**抽出テキスト:**
::::::::

古典的条件づけ(こてんてきじょうけんづけ、Classical conditioning、またはPavlovian conditioning)とは、学習の一形態であり、刺激の対呈示によって刺激間に連合が起こり反応が変化することです。行動主義心理学の基本理論。この理論は、1903年にロシア(旧ソ連)の生物学者イワン・パブロフによって提唱されました。この研究、は犬に餌を与える前にベルの音を鳴らすことで、次第にベルの音を聞くだけで唾液を分泌するという条件反射の研究観察がもとになっています。

古典的条件づけの要素

古典的条件づけには以下の要素が含まれます。

  1. 無条件反射 (UR; UnConditioned Response):生体が本来持っている反応。
    例)唾液分泌
  2. 無条件刺激 (US; UnConditioned Stimulus):無条件反射を起こす刺激。

::::::::

**短い課題 1:** 抽出テキストによると、古典的条件づけの理論は何年に誰が提唱したか。
**短い課題 2:** 抽出テキストの冒頭で、この学習の形態を指す名称として示されている語を、読み仮名を除いてすべて挙げよ。

**提供資料:**
::::::::

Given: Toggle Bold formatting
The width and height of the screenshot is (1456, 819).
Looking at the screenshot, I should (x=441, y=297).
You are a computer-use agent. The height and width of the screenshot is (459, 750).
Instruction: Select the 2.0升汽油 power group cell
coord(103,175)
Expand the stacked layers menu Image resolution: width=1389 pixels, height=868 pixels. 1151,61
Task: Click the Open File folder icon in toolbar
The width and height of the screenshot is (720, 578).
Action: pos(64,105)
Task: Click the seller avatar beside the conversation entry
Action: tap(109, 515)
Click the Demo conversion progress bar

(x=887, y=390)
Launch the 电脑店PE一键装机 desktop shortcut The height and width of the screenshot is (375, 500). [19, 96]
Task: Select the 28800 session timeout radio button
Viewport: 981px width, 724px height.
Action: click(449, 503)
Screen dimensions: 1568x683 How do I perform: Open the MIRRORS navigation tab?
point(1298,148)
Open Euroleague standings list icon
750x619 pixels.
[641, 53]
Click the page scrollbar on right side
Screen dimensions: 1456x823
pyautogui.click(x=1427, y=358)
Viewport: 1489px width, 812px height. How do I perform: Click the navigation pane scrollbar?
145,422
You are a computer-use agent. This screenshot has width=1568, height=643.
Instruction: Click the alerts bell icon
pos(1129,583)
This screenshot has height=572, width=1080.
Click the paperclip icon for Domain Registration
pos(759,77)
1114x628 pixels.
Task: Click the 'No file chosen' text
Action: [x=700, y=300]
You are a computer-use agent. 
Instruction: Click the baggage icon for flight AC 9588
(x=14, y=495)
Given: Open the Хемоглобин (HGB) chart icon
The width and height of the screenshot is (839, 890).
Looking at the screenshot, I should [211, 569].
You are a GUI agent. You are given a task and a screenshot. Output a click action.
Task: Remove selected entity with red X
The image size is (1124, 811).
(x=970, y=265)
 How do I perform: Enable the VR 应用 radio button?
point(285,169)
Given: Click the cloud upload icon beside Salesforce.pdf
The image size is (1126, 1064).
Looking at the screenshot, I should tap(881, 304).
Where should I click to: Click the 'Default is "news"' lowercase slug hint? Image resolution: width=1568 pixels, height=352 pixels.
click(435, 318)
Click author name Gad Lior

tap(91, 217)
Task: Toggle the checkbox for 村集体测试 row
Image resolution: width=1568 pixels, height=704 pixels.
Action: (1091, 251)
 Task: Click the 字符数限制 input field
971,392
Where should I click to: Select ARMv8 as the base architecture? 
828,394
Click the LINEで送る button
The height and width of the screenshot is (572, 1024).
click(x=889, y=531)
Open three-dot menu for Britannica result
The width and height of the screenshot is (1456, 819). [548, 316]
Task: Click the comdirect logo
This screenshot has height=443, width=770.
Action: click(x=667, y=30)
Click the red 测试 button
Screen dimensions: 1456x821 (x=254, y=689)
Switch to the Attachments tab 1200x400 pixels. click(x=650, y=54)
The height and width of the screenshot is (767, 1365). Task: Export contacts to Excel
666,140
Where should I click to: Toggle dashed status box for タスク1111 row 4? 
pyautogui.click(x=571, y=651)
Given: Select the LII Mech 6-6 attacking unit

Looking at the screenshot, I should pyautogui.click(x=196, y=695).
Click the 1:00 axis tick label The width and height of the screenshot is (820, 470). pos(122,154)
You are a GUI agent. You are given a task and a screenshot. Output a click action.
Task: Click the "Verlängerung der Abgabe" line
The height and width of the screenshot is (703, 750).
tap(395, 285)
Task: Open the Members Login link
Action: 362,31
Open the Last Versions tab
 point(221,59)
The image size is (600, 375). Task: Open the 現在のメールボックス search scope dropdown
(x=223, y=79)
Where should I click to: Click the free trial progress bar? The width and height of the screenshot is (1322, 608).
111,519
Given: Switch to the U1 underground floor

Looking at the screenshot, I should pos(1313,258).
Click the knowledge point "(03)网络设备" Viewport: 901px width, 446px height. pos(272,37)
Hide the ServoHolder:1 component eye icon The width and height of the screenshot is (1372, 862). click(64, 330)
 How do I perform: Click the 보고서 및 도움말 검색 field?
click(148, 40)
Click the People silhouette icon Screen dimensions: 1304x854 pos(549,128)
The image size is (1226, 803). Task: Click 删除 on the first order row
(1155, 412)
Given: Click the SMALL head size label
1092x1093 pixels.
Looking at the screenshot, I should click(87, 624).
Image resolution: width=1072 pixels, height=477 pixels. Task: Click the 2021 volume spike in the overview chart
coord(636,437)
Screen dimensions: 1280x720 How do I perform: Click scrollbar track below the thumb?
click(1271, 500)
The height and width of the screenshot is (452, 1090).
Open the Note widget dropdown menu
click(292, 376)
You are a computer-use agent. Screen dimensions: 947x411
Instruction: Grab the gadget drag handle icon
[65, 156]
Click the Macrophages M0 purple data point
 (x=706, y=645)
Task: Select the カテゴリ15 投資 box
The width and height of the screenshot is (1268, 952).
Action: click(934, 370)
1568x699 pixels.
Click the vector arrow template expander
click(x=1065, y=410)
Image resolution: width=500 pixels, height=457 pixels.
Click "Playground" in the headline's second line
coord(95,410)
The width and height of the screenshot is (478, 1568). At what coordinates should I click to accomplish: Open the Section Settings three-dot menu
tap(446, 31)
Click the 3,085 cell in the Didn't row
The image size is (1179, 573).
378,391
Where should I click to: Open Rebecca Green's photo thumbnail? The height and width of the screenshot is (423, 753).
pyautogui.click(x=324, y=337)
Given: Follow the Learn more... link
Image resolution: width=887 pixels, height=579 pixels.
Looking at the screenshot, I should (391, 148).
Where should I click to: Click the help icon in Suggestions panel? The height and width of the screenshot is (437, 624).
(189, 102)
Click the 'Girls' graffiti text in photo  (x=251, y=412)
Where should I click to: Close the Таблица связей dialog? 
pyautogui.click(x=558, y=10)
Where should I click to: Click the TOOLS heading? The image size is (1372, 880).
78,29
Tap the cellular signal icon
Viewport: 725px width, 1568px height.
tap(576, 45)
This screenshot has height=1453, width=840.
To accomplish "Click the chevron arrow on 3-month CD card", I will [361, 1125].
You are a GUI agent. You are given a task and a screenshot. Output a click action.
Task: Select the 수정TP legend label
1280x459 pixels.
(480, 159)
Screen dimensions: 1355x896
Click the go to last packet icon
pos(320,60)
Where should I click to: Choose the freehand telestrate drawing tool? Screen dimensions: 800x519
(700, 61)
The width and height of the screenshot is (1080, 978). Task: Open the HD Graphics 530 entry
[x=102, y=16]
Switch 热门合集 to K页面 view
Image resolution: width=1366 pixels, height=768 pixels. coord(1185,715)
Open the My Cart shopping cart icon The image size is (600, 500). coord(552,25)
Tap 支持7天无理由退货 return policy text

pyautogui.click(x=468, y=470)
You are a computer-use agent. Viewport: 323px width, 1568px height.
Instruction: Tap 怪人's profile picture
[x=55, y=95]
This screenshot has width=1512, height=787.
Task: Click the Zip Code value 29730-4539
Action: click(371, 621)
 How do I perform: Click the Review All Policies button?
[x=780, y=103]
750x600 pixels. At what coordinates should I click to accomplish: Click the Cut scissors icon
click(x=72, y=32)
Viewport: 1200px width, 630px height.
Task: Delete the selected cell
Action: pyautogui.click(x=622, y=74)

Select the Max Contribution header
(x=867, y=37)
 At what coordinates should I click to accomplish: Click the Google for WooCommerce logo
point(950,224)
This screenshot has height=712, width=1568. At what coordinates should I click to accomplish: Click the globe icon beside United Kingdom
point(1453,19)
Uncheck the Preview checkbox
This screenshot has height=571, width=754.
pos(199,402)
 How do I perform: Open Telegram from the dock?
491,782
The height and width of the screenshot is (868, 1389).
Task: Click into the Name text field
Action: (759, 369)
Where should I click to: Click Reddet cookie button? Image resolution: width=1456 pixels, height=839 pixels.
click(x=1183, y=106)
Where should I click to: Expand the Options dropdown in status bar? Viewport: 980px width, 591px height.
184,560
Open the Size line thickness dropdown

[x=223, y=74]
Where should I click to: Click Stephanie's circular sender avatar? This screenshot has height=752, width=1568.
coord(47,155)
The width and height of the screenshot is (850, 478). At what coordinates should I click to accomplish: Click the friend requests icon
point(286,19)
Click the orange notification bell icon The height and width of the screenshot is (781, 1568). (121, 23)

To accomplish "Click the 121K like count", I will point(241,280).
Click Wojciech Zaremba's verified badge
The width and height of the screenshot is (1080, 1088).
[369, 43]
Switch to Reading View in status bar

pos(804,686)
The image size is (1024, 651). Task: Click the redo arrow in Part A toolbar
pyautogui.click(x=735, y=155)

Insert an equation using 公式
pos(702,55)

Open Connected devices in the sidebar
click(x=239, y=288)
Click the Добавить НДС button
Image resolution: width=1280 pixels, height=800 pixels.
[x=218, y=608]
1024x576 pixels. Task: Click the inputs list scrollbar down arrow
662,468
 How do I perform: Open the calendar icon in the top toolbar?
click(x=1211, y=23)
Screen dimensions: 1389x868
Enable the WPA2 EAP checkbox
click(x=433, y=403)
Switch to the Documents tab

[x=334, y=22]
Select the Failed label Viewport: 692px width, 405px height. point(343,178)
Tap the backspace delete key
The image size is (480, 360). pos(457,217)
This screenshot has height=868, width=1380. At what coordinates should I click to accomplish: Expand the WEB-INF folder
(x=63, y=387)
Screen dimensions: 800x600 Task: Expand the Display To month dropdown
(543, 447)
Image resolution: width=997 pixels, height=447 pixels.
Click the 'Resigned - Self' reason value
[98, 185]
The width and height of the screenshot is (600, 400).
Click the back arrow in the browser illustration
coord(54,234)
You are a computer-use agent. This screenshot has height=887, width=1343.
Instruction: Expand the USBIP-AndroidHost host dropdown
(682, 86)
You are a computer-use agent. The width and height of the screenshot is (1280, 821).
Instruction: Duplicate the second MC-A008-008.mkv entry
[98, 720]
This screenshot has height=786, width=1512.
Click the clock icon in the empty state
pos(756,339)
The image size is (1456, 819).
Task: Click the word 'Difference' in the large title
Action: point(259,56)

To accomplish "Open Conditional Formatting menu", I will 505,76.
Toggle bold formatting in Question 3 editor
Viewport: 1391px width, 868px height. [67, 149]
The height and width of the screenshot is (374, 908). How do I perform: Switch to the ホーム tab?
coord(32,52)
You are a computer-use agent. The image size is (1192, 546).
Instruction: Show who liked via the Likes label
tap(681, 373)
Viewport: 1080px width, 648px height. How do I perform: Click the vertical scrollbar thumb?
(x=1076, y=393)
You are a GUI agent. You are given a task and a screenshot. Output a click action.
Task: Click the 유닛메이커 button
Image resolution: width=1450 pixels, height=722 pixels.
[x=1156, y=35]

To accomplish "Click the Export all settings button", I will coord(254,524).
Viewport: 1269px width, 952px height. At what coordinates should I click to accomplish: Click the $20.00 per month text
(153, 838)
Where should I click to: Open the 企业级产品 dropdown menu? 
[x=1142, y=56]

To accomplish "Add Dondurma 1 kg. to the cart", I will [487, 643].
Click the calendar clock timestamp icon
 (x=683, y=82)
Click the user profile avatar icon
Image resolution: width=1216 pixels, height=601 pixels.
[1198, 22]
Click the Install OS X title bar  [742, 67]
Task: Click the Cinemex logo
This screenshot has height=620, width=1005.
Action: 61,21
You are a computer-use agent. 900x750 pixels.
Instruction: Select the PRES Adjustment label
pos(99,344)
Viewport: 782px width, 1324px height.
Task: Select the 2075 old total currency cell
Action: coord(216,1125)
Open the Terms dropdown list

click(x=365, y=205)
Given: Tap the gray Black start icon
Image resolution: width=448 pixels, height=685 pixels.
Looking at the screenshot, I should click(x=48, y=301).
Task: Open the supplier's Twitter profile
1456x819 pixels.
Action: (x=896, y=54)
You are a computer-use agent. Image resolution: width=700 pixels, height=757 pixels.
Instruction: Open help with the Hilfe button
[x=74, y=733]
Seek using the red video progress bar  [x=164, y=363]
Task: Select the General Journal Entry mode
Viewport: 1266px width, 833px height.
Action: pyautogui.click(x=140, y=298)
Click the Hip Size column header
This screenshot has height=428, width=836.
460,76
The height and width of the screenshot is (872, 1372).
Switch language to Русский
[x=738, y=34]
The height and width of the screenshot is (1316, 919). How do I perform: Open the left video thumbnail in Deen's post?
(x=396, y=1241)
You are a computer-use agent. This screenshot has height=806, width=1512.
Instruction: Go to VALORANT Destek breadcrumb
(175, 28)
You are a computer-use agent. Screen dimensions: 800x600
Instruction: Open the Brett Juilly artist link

::::::::

**解答結果 1:** 1903年に、ロシア(旧ソ連)の生物学者イワン・パブロフが提唱した。

**解答結果 2:** 古典的条件づけ、Classical conditioning、Pavlovian conditioning